Question

For the following exercises determine whether the given vectors are orthogonal.$$\mathbf{a}=\langle x, y\rangle, \quad \mathbf{b}=\langle- y, x\rangle, \quad$$ where $$x$$ and $$y$$ are nonzero real numbers

Answer

**step1** Understanding the concept of orthogonal vectors

In mathematics, two vectors are considered orthogonal (or perpendicular) if the angle between them is 90 degrees. For non-zero vectors, this condition is met if and only if their dot product is zero. The dot product of two two-dimensional vectors, say $$\mathbf{v_1} = \langle v_{1x}, v_{1y} \rangle$$ and $$\mathbf{v_2} = \langle v_{2x}, v_{2y} \rangle$$, is calculated by multiplying their corresponding components and summing the results:
$$\mathbf{v_1} \cdot \mathbf{v_2} = v_{1x} \times v_{2x} + v_{1y} \times v_{2y}$$

**step2** Identifying the given vectors

We are provided with two specific vectors:
The first vector is denoted as $$\mathbf{a}$$, with components $$\langle x, y\rangle$$. This means its first component is $$x$$ and its second component is $$y$$.
The second vector is denoted as $$\mathbf{b}$$, with components $$\langle- y, x\rangle$$. This means its first component is $$-y$$ and its second component is $$x$$.
The problem also states that $$x$$ and $$y$$ are nonzero real numbers, ensuring that the vectors themselves are not zero vectors and are well-defined.

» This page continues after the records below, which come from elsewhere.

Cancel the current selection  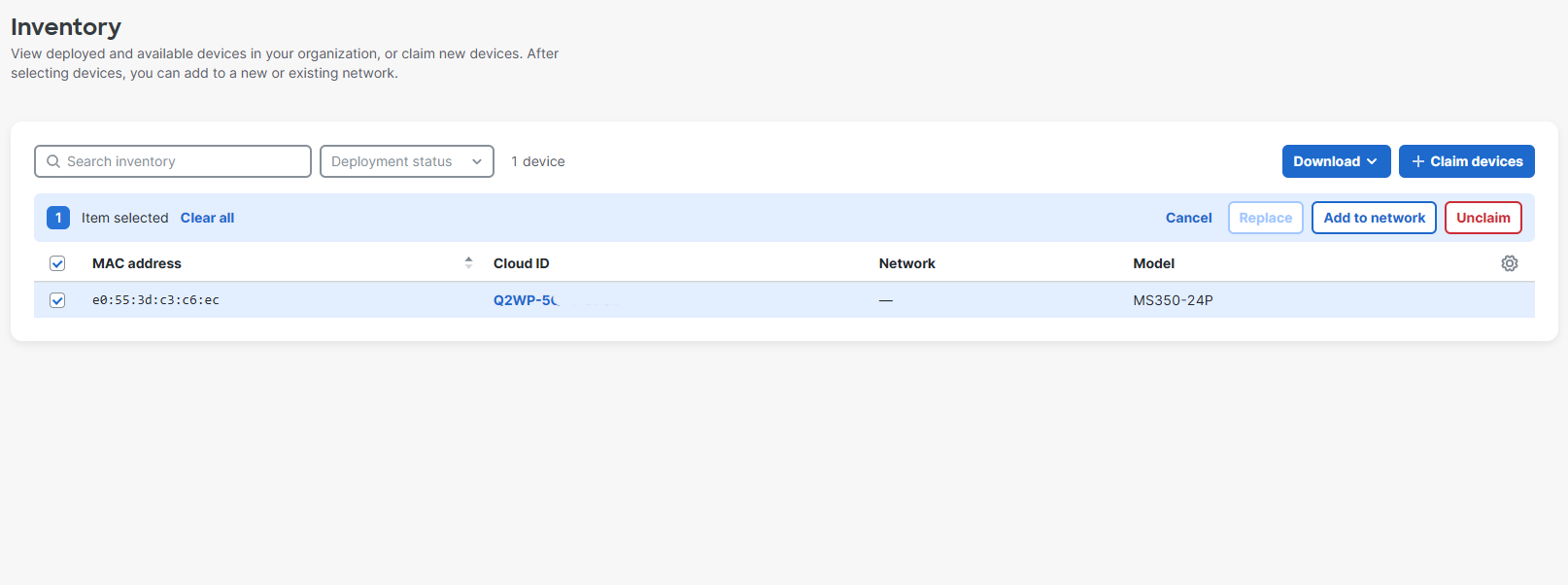1188,218
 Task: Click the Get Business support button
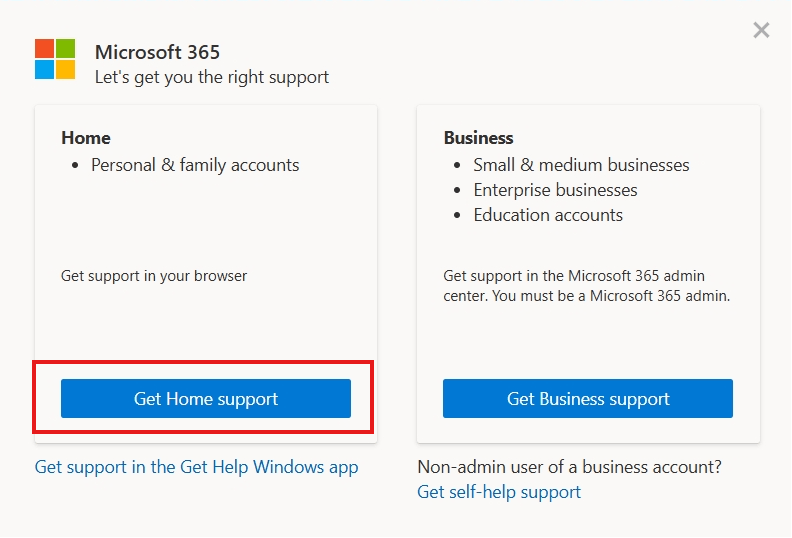[588, 399]
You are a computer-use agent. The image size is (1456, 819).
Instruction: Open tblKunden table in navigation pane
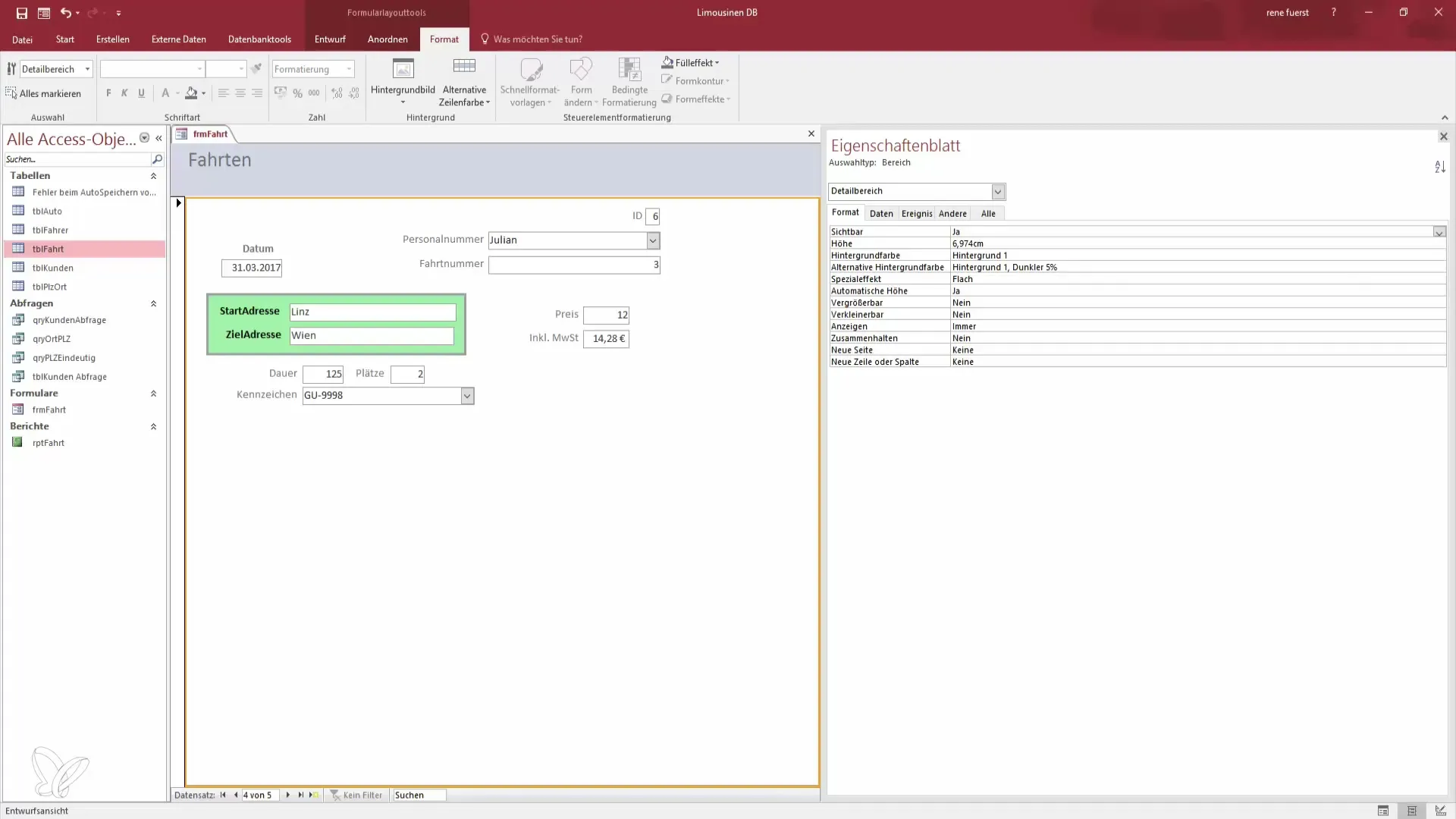point(52,268)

**step3** Calculating the dot product

To determine if vectors $$\mathbf{a}$$ and $$\mathbf{b}$$ are orthogonal, we must calculate their dot product using the formula from Step 1.
Substitute the components of $$\mathbf{a}$$ and $$\mathbf{b}$$ into the dot product formula:
The first component of $$\mathbf{a}$$ is $$x$$.
The first component of $$\mathbf{b}$$ is $$-y$$.
The second component of $$\mathbf{a}$$ is $$y$$.
The second component of $$\mathbf{b}$$ is $$x$$.
So, the dot product $$\mathbf{a} \cdot \mathbf{b}$$ is:
$$\mathbf{a} \cdot \mathbf{b} = (x) \times (-y) + (y) \times (x)$$
Now, perform the multiplications:
$$x \times (-y) = -xy$$
$$y \times x = yx$$
Thus, the dot product becomes:
$$\mathbf{a} \cdot \mathbf{b} = -xy + yx$$
Since multiplication is commutative, the order of factors does not change the product (e.g., $$2 \times 3$$ is the same as $$3 \times 2$$). Therefore, $$yx$$ is equivalent to $$xy$$.
So, we can rewrite the expression as:
$$\mathbf{a} \cdot \mathbf{b} = -xy + xy$$
When we add a quantity and its negative, the result is zero:
$$\mathbf{a} \cdot \mathbf{b} = 0$$

**step4** Determining orthogonality based on the dot product

As established in Step 1, two vectors are orthogonal if and only if their dot product is zero. In Step 3, we calculated the dot product of vectors $$\mathbf{a}$$ and $$\mathbf{b}$$ to be $$0$$.
Since the dot product $$\mathbf{a} \cdot \mathbf{b} = 0$$, we can conclude that the given vectors $$\mathbf{a}=\langle x, y\rangle$$ and $$\mathbf{b}=\langle- y, x\rangle$$ are orthogonal.